▸ **WRITTEN PROBLEM**
Please reproduce the entries starting at the line containing "The height and width of the screenshot is (662, 1353)." and ending at the line containing "[1159, 545]", with "Paint Bucket" swapped out for "Magic Wand" and nothing else altered.

>> Start DATA SHOWN

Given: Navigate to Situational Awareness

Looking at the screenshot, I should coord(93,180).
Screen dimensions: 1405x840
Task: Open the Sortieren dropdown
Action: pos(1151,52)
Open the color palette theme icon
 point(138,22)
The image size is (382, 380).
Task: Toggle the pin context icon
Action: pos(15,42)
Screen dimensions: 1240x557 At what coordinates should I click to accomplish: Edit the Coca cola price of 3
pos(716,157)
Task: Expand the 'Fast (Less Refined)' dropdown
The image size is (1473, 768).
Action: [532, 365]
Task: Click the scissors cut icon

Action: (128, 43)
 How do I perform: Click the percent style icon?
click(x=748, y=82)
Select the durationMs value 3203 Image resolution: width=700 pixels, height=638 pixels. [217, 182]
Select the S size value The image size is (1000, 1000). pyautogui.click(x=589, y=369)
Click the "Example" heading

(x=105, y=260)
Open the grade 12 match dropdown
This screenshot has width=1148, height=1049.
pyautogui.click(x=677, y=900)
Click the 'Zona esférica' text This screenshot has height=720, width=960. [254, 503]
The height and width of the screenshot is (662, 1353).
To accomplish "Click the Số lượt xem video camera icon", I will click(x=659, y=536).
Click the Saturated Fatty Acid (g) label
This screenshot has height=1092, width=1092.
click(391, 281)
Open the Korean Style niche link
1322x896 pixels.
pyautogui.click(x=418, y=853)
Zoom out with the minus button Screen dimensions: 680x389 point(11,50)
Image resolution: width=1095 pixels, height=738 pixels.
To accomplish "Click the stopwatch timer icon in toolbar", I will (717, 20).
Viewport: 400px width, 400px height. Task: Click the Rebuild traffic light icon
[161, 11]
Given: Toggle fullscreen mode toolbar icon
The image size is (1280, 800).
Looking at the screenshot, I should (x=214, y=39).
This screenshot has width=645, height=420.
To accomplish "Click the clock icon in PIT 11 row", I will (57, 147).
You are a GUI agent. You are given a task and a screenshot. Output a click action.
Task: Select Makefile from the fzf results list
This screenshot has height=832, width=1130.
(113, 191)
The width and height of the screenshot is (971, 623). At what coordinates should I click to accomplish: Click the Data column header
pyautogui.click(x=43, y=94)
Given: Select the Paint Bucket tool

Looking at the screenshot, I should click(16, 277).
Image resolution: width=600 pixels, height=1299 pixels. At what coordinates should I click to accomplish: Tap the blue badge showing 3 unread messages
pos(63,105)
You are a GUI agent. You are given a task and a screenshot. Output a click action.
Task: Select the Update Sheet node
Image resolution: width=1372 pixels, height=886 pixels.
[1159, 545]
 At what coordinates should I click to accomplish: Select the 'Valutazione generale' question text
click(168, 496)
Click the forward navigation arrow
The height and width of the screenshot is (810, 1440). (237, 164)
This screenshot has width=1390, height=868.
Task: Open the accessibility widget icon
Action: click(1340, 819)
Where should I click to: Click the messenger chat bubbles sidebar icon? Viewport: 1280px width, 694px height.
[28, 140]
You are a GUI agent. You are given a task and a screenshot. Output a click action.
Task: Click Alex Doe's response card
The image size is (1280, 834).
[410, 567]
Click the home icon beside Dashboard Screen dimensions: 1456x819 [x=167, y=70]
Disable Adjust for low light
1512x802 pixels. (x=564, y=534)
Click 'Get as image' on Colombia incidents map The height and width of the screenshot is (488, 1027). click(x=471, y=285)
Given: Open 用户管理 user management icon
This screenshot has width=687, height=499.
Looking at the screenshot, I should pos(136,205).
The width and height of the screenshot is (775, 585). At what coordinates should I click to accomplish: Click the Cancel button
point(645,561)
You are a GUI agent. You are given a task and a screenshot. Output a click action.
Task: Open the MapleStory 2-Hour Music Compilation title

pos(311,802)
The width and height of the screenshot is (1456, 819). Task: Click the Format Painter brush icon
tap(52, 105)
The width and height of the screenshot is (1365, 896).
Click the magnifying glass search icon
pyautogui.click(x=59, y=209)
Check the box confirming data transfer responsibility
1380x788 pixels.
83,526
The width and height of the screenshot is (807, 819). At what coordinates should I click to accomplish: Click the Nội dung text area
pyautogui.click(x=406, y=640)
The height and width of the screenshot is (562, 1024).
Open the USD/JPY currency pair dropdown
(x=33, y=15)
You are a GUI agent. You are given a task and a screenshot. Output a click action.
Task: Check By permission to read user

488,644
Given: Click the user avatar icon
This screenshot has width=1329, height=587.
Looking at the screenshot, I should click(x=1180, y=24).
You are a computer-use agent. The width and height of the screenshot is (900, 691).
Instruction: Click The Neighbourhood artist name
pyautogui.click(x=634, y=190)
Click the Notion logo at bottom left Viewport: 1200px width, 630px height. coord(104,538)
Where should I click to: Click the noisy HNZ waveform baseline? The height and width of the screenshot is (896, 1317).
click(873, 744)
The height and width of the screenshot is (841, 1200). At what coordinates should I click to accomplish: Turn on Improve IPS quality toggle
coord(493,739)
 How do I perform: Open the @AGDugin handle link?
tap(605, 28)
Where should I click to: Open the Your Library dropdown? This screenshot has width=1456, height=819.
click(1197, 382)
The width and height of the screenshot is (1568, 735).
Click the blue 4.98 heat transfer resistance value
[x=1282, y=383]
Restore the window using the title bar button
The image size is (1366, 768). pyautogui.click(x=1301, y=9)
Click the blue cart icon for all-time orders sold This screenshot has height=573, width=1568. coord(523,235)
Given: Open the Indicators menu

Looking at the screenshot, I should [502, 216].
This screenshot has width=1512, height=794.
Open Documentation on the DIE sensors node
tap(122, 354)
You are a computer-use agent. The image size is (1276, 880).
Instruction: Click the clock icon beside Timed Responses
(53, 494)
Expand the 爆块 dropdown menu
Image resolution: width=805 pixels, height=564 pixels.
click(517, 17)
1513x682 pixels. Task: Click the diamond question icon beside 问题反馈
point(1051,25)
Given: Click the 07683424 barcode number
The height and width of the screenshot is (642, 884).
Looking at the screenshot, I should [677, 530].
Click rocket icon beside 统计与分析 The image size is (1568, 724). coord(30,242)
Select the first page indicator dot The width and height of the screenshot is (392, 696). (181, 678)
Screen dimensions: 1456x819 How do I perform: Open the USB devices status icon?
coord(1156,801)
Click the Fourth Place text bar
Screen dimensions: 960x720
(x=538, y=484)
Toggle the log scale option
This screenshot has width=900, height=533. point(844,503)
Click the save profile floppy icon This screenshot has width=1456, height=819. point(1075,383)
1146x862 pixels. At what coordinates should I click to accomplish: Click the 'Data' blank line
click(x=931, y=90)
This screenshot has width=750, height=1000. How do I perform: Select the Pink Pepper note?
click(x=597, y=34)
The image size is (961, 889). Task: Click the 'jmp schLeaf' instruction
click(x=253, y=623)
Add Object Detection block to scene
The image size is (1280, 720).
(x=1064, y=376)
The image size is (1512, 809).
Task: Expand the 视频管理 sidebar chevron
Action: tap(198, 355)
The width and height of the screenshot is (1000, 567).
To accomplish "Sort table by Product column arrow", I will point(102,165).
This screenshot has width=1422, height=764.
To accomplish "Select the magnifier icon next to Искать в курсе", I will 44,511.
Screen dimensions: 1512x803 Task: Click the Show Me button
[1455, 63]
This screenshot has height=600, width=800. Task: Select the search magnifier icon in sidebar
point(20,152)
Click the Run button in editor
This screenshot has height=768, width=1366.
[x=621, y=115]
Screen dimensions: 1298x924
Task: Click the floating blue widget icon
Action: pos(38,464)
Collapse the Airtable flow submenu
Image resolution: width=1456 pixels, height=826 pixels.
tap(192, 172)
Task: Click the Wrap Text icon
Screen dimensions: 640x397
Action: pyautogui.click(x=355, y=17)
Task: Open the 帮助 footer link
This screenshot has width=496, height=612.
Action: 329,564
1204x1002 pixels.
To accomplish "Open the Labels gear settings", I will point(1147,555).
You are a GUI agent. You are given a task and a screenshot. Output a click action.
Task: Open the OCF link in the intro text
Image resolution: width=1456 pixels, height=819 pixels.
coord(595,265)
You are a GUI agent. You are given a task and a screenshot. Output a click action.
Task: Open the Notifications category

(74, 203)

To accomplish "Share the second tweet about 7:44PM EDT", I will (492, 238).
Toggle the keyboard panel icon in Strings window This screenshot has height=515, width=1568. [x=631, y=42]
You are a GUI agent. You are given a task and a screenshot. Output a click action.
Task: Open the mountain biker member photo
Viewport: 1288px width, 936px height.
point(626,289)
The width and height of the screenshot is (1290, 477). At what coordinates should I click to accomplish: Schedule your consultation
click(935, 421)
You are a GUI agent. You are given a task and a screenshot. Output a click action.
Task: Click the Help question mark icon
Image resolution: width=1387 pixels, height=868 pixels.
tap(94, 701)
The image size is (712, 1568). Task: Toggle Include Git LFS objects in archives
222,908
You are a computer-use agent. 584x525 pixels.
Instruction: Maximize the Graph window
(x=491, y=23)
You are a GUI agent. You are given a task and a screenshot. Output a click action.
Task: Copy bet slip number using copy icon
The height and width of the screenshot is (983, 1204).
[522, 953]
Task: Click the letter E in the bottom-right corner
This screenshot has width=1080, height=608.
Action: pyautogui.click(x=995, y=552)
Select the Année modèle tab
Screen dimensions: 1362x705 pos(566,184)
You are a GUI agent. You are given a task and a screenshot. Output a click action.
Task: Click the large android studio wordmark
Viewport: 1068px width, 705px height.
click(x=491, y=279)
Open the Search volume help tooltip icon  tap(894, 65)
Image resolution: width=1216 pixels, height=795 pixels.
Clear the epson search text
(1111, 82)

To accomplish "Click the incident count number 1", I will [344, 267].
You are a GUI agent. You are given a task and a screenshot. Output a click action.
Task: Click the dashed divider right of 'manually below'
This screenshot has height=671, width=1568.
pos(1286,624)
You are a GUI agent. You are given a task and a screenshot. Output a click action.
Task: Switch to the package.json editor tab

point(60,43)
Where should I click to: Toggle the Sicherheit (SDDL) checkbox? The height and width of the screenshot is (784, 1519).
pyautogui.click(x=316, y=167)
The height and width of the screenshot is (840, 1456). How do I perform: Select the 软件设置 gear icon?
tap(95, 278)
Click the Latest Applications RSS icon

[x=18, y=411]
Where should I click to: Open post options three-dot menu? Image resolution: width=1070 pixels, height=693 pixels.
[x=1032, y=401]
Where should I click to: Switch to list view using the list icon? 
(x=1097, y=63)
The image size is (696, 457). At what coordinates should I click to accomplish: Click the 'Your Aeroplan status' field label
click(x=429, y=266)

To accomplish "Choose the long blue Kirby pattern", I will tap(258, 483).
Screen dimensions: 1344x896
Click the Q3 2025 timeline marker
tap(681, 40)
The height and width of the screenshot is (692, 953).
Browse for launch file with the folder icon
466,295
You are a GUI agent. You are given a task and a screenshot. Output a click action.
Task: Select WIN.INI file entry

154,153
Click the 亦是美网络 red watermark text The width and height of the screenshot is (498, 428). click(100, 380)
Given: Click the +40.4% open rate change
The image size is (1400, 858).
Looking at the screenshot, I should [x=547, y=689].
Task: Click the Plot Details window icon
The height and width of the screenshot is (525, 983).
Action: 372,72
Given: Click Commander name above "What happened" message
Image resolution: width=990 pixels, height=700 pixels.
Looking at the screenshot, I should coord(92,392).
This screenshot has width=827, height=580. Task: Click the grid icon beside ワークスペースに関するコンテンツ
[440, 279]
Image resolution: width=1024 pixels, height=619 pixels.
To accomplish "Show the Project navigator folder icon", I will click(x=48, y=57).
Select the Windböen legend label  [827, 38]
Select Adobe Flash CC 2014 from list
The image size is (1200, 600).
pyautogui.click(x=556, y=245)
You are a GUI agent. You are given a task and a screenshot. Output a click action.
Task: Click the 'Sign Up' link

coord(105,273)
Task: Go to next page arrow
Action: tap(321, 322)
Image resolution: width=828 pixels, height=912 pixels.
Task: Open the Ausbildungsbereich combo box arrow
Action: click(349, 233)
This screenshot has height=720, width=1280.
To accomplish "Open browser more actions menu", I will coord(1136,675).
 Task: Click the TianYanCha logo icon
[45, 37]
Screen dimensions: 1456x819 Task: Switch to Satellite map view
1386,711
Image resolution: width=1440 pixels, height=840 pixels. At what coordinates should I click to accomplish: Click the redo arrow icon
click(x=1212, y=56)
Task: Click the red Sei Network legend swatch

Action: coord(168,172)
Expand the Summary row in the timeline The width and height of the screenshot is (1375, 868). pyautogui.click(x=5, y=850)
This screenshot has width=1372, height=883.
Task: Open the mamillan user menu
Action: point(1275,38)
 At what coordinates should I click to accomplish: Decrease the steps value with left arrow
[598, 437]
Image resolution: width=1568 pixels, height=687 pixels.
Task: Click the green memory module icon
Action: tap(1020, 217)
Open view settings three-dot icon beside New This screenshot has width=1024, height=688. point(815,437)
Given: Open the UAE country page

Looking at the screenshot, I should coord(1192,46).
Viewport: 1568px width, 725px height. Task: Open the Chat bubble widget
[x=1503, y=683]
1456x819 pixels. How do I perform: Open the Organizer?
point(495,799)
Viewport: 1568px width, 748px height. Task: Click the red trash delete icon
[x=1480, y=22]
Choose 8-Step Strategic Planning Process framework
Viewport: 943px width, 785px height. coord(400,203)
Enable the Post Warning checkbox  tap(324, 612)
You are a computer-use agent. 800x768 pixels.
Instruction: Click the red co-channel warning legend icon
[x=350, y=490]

>> End DATA SHOWN

▸ **RESPONSE TO THIS TASK**
The height and width of the screenshot is (662, 1353).
To accomplish "Click the Số lượt xem video camera icon", I will click(x=659, y=536).
Click the Saturated Fatty Acid (g) label
This screenshot has height=1092, width=1092.
click(391, 281)
Open the Korean Style niche link
1322x896 pixels.
pyautogui.click(x=418, y=853)
Zoom out with the minus button Screen dimensions: 680x389 point(11,50)
Image resolution: width=1095 pixels, height=738 pixels.
To accomplish "Click the stopwatch timer icon in toolbar", I will (717, 20).
Viewport: 400px width, 400px height. Task: Click the Rebuild traffic light icon
[161, 11]
Given: Toggle fullscreen mode toolbar icon
The image size is (1280, 800).
Looking at the screenshot, I should (x=214, y=39).
This screenshot has width=645, height=420.
To accomplish "Click the clock icon in PIT 11 row", I will (57, 147).
You are a GUI agent. You are given a task and a screenshot. Output a click action.
Task: Select Makefile from the fzf results list
This screenshot has height=832, width=1130.
(113, 191)
The width and height of the screenshot is (971, 623). At what coordinates should I click to accomplish: Click the Data column header
pyautogui.click(x=43, y=94)
Given: Select the Magic Wand tool

Looking at the screenshot, I should click(16, 277).
Image resolution: width=600 pixels, height=1299 pixels. At what coordinates should I click to accomplish: Tap the blue badge showing 3 unread messages
pos(63,105)
You are a GUI agent. You are given a task and a screenshot. Output a click action.
Task: Select the Update Sheet node
Image resolution: width=1372 pixels, height=886 pixels.
[1159, 545]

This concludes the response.